## Short task
Extract the material from its very first line through the line that contains "will [x=75, y=219].", and reproduce those lines without any changes.

Interface element records:
"""
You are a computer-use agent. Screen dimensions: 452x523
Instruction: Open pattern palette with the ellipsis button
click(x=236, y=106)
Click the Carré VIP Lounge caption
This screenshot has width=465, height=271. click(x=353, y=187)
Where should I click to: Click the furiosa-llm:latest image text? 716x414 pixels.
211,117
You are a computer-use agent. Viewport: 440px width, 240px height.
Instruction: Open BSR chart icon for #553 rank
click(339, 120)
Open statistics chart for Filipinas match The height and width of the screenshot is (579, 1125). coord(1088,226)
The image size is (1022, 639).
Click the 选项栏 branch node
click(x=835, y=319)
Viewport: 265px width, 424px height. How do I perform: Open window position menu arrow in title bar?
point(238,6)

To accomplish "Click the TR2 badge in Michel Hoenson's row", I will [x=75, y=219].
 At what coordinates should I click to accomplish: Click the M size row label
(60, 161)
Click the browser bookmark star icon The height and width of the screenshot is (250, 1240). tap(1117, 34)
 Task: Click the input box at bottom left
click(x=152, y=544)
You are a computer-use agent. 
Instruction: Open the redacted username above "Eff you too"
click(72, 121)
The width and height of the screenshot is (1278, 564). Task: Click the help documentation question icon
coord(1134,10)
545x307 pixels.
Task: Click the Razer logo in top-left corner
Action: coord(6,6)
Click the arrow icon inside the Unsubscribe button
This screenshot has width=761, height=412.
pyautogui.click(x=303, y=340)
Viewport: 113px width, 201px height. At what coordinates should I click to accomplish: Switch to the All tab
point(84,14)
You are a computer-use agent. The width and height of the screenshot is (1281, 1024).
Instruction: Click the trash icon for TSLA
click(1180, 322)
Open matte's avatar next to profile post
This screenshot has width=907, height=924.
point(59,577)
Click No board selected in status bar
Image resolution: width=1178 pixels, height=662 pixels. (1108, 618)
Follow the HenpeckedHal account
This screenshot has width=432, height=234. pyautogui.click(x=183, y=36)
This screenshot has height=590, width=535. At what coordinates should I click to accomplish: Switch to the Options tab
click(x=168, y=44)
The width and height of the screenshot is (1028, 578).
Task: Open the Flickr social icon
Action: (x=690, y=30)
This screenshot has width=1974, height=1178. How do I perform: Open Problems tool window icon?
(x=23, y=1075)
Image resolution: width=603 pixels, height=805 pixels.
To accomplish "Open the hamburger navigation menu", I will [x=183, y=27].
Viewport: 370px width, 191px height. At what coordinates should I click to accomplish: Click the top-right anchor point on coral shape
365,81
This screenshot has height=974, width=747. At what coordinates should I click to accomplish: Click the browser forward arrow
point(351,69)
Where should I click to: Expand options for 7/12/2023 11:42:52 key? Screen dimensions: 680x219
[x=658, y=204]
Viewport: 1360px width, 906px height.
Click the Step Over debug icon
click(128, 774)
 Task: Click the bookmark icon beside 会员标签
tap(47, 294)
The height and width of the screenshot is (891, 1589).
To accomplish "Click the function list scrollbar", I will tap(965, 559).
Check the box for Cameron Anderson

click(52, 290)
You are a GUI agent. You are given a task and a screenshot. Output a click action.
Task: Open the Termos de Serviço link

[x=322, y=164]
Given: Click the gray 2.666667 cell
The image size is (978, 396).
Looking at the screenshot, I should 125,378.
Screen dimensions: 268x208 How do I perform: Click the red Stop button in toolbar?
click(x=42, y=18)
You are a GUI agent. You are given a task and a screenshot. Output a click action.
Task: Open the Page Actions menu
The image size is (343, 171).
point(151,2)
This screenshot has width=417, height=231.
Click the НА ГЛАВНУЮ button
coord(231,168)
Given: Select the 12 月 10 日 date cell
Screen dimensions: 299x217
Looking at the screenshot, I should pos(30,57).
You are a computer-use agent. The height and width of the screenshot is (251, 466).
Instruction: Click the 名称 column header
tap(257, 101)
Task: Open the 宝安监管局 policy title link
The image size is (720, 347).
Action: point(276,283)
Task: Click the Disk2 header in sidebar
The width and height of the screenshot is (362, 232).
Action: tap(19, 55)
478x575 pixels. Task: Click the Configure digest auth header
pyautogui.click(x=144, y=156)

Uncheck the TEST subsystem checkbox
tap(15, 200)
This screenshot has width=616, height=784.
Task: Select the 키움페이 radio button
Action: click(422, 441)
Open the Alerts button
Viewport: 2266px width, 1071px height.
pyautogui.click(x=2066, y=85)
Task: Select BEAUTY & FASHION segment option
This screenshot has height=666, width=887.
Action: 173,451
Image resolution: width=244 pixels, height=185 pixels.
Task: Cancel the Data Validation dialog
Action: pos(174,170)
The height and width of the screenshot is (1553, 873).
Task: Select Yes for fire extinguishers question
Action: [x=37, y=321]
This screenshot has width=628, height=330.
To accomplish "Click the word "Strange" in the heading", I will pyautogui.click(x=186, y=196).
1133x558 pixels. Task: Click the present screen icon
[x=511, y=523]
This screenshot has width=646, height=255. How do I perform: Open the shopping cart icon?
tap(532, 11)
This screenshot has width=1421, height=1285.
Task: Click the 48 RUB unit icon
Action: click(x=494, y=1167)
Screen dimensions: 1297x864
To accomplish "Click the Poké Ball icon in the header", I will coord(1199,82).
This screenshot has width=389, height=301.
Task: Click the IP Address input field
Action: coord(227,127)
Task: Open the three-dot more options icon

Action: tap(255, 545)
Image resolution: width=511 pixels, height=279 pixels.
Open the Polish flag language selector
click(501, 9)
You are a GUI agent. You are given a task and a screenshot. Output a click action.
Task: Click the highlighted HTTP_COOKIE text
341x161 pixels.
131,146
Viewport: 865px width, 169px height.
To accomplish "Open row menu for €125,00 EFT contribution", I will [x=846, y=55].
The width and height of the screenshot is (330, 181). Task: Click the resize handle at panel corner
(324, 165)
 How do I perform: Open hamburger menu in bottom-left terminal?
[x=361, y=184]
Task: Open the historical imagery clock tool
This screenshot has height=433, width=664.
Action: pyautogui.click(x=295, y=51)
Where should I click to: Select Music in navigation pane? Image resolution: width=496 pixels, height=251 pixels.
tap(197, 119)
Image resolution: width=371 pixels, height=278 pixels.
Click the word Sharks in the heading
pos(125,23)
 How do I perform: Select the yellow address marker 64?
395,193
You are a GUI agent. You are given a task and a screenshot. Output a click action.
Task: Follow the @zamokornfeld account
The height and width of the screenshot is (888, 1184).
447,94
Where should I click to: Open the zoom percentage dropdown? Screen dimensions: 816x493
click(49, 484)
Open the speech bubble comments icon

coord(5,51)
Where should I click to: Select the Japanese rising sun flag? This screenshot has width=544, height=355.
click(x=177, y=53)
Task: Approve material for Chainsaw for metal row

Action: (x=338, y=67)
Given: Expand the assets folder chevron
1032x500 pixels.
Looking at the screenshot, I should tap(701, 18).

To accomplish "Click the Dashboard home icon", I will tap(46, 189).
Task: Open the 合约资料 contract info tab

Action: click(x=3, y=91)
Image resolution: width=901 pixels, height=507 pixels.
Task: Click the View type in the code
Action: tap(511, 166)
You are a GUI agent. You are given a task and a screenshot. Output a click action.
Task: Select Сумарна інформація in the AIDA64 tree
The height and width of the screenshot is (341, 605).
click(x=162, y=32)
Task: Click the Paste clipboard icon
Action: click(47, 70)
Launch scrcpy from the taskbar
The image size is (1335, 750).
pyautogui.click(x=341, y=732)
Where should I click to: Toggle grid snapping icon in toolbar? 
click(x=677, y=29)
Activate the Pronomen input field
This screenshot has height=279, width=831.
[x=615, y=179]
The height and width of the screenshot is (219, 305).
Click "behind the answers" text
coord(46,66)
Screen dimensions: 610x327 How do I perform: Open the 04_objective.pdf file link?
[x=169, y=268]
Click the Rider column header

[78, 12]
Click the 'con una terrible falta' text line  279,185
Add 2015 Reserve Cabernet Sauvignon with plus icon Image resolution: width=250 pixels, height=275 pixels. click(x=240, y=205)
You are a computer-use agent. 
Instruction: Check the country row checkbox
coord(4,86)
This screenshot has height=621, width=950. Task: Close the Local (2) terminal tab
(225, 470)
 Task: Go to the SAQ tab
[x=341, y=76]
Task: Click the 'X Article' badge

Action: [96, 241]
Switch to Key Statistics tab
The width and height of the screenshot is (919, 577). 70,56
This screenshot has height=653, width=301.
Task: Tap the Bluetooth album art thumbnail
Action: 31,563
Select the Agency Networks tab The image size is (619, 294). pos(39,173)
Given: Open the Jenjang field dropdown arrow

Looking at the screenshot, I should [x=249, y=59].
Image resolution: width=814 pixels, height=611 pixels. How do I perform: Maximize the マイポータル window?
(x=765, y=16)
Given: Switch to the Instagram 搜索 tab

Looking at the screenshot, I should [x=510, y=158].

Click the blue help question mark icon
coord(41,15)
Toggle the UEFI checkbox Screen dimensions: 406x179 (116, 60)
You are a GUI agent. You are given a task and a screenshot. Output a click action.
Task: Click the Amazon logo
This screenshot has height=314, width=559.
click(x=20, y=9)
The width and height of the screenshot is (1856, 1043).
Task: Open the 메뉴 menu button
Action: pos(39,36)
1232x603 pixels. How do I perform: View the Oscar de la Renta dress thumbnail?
"""
## Result for this exercise
You are a computer-use agent. Screen dimensions: 452x523
Instruction: Open pattern palette with the ellipsis button
click(x=236, y=106)
Click the Carré VIP Lounge caption
This screenshot has width=465, height=271. click(x=353, y=187)
Where should I click to: Click the furiosa-llm:latest image text? 716x414 pixels.
211,117
You are a computer-use agent. Viewport: 440px width, 240px height.
Instruction: Open BSR chart icon for #553 rank
click(339, 120)
Open statistics chart for Filipinas match The height and width of the screenshot is (579, 1125). coord(1088,226)
The image size is (1022, 639).
Click the 选项栏 branch node
click(x=835, y=319)
Viewport: 265px width, 424px height. How do I perform: Open window position menu arrow in title bar?
point(238,6)

To accomplish "Click the TR2 badge in Michel Hoenson's row", I will [x=75, y=219].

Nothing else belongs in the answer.